:: Work to be completed ::
Only the lines below starting at the one containing "Click the 2024" and ending at the one containing "Task: Open the Sarah account menu" belong in the answer, each copied exactly.

Collected data:
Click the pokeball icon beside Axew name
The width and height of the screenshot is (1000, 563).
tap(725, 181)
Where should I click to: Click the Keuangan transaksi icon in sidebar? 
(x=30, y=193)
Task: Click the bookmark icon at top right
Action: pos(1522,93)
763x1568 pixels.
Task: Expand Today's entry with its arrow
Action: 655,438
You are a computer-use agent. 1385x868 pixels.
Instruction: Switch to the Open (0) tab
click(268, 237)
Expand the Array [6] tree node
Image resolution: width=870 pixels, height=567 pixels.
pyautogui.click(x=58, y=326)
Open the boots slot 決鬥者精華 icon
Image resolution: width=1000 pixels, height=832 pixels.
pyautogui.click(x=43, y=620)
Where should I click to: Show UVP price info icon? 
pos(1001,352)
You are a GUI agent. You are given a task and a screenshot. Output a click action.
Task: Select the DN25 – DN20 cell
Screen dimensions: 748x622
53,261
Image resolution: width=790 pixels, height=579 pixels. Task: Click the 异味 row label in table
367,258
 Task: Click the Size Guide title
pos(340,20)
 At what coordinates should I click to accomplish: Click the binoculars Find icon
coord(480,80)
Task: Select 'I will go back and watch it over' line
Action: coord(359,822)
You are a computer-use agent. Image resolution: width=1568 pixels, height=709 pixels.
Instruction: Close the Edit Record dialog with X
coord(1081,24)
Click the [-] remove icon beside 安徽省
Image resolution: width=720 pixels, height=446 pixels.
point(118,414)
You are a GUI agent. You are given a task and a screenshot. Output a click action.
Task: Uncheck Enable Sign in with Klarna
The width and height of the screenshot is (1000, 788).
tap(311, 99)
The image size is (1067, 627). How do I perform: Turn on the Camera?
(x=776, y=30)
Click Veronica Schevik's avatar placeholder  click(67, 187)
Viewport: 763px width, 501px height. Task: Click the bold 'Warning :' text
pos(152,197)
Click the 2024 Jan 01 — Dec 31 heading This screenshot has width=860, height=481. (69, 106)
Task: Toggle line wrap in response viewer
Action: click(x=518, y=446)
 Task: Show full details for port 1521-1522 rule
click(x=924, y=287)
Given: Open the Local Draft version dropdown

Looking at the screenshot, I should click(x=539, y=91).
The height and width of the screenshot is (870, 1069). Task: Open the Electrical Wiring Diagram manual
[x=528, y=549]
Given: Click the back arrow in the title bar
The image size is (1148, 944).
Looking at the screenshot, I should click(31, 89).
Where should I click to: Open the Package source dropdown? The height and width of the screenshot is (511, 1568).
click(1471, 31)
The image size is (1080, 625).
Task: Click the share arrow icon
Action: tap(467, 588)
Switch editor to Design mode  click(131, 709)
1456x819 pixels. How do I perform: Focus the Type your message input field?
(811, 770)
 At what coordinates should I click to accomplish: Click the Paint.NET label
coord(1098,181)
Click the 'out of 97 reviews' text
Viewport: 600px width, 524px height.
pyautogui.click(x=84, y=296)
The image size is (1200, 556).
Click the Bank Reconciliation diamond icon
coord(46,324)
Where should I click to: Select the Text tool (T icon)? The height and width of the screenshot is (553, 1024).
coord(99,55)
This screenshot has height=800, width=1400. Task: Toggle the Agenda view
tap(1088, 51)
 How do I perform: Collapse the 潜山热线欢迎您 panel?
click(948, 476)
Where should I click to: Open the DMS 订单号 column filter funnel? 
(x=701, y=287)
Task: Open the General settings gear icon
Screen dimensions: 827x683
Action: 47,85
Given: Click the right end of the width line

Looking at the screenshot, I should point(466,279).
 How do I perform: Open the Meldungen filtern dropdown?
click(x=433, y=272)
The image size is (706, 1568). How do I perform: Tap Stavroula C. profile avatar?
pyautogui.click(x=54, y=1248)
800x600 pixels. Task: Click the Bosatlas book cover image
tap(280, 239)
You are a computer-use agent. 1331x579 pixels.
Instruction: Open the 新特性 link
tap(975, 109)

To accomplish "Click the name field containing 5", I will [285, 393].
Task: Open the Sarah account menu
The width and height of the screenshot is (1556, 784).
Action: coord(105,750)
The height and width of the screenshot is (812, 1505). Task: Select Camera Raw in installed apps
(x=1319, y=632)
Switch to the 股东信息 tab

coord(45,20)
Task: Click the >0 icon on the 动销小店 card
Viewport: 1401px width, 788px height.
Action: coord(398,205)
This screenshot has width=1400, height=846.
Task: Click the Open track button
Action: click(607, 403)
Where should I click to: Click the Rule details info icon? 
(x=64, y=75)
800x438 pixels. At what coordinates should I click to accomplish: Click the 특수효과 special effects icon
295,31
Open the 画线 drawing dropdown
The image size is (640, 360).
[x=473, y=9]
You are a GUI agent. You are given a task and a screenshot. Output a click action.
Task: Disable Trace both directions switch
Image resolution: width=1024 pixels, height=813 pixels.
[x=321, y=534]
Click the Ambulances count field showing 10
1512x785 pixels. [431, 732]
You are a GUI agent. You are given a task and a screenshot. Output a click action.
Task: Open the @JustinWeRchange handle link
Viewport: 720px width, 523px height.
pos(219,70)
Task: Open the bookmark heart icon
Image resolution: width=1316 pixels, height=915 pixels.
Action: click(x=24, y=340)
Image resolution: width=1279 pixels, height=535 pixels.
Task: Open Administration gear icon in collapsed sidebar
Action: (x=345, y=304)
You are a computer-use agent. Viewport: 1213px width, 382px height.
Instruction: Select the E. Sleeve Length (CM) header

:: Expected output ::
Click the 2024 Jan 01 — Dec 31 heading This screenshot has width=860, height=481. (69, 106)
Task: Toggle line wrap in response viewer
Action: click(x=518, y=446)
 Task: Show full details for port 1521-1522 rule
click(x=924, y=287)
Given: Open the Local Draft version dropdown

Looking at the screenshot, I should click(x=539, y=91).
The height and width of the screenshot is (870, 1069). Task: Open the Electrical Wiring Diagram manual
[x=528, y=549]
Given: Click the back arrow in the title bar
The image size is (1148, 944).
Looking at the screenshot, I should click(31, 89).
Where should I click to: Open the Package source dropdown? The height and width of the screenshot is (511, 1568).
click(1471, 31)
The image size is (1080, 625).
Task: Click the share arrow icon
Action: tap(467, 588)
Switch editor to Design mode  click(131, 709)
1456x819 pixels. How do I perform: Focus the Type your message input field?
(811, 770)
 At what coordinates should I click to accomplish: Click the Paint.NET label
coord(1098,181)
Click the 'out of 97 reviews' text
Viewport: 600px width, 524px height.
pyautogui.click(x=84, y=296)
The image size is (1200, 556).
Click the Bank Reconciliation diamond icon
coord(46,324)
Where should I click to: Select the Text tool (T icon)? The height and width of the screenshot is (553, 1024).
coord(99,55)
This screenshot has height=800, width=1400. Task: Toggle the Agenda view
tap(1088, 51)
 How do I perform: Collapse the 潜山热线欢迎您 panel?
click(948, 476)
Where should I click to: Open the DMS 订单号 column filter funnel? 
(x=701, y=287)
Task: Open the General settings gear icon
Screen dimensions: 827x683
Action: 47,85
Given: Click the right end of the width line

Looking at the screenshot, I should point(466,279).
 How do I perform: Open the Meldungen filtern dropdown?
click(x=433, y=272)
The image size is (706, 1568). How do I perform: Tap Stavroula C. profile avatar?
pyautogui.click(x=54, y=1248)
800x600 pixels. Task: Click the Bosatlas book cover image
tap(280, 239)
You are a computer-use agent. 1331x579 pixels.
Instruction: Open the 新特性 link
tap(975, 109)

To accomplish "Click the name field containing 5", I will [285, 393].
Task: Open the Sarah account menu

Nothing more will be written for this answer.